2016.9.222016.9.22 最新消息最新消息

22nd September, 2016 – TTY Biopharm (as PharmaMar’s exclusive distribution agent) and PharmaMar jointly announced today the submission to the European Medicines Agency (EMA) of the Marketing Authorization Application (MAA) for Aplidin® (plitidepsin), a new chemical entity. The Phase III “ADMYRE” clinical trial has met its primary endpoint where demonstrated Aplidin® (plitidepsin)’s efficacy and safety. In ADMYRE study, the result of Aplidin® with dexamethasone versus dexamethasone alone in patients with relapsed/refractory multiple myeloma (MM) who had been evaluated with 3-6 prior therapeutic regimens has shown a statistically significant 35% reduction in the risk of progression or death than the controlled arm.
The submission of MMA to the EMA determines a crucial milestone for TTY Biopharm and PharmaMar.

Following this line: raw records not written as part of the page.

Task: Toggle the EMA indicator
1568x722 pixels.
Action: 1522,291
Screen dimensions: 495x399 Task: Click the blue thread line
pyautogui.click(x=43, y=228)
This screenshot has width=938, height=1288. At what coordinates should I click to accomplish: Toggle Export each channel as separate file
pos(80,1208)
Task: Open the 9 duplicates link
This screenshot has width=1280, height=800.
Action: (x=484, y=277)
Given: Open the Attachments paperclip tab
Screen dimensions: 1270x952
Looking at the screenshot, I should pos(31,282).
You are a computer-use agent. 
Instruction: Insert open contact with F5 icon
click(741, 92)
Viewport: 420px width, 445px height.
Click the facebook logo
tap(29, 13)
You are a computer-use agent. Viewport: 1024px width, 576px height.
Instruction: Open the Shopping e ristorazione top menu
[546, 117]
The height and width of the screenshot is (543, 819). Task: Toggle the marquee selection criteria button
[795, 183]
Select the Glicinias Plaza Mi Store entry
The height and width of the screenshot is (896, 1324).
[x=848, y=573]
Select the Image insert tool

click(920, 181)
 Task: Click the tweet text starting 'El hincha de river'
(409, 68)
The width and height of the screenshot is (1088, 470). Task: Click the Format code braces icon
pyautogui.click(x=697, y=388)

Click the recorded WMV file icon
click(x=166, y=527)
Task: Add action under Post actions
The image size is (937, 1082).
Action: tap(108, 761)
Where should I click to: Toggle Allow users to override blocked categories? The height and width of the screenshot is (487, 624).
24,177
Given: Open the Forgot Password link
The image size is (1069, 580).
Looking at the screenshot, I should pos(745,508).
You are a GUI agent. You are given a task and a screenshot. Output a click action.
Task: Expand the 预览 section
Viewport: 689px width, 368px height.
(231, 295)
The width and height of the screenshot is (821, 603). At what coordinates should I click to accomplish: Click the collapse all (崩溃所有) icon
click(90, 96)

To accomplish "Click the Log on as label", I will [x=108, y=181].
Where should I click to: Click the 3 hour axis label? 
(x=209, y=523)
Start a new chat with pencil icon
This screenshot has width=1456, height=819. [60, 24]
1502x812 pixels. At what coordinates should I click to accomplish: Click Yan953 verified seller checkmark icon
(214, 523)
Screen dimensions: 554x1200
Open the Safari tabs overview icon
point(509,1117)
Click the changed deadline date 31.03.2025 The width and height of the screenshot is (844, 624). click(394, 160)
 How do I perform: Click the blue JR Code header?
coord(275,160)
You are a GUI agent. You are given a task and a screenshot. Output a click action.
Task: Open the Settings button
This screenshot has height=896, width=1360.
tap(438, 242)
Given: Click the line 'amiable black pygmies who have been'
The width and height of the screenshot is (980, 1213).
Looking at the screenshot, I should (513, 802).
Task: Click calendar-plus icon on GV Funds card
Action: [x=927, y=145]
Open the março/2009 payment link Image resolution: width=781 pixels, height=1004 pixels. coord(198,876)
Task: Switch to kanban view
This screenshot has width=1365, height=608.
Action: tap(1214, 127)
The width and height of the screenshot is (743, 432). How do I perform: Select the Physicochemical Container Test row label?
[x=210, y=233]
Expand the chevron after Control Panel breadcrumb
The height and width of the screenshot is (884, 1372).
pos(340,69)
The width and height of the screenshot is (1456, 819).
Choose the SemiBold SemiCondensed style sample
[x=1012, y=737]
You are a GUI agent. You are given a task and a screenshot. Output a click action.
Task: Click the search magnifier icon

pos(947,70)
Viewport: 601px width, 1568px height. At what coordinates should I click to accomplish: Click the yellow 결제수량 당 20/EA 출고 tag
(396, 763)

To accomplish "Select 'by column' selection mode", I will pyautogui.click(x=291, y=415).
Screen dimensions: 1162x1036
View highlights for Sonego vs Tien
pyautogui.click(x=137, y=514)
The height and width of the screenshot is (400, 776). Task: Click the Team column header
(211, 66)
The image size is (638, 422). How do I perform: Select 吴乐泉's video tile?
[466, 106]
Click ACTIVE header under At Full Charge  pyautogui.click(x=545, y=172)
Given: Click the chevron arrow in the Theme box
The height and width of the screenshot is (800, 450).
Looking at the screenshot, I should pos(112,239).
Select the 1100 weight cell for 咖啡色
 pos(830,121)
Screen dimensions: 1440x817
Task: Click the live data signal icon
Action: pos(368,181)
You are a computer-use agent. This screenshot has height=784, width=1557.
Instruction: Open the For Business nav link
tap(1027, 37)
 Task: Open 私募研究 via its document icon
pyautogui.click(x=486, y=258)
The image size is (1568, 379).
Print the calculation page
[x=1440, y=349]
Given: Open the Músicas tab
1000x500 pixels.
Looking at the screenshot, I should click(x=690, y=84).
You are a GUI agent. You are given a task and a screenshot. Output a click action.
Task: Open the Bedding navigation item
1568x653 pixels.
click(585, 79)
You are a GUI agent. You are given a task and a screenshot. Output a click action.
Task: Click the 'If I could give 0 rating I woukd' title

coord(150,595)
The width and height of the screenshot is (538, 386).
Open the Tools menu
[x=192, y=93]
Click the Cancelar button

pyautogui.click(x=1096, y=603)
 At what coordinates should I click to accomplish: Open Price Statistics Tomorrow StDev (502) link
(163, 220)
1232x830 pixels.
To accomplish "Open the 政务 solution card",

Both TTY Biopharm and ParmaMar have thorough plans for Aplidin® (plitidepsin)’s preparation. PharmaMar has achieved an earlier submission of MMA. Sequentially, TTY Biopharm plans to present a registration dossier to TFDA in the 4th quarter of 2016.


About Aplidin® (plitidepsin)
Plitidepsin is an investigational novel anticancer agent of marine origin, obtained from Aplidium albicans, of the genus ascidia. It specifically binds to the eEF1A2 and targets the non-canonical role of this protein, resulting in tumor cell death via apoptosis (programed death). In “ABMYRE” study, patients were successfully recruited and its results show a statistically significant 35% reduction in the risk of progression or death than the controlled arm. We believe Aplidin® could become a therapeutic alternative for patients with multiple myeloma.
According to Taiwan Cancer Registry, 527 new cases were diagnosed in 2012. Around 75% patients received chemical and steroid treatments and most of them accepted more than one treatment. Based on Cancer Statics’s report in 2015, relapsed/refractory MM is a type of blood cancer which represents 10% of all hematological malignancies.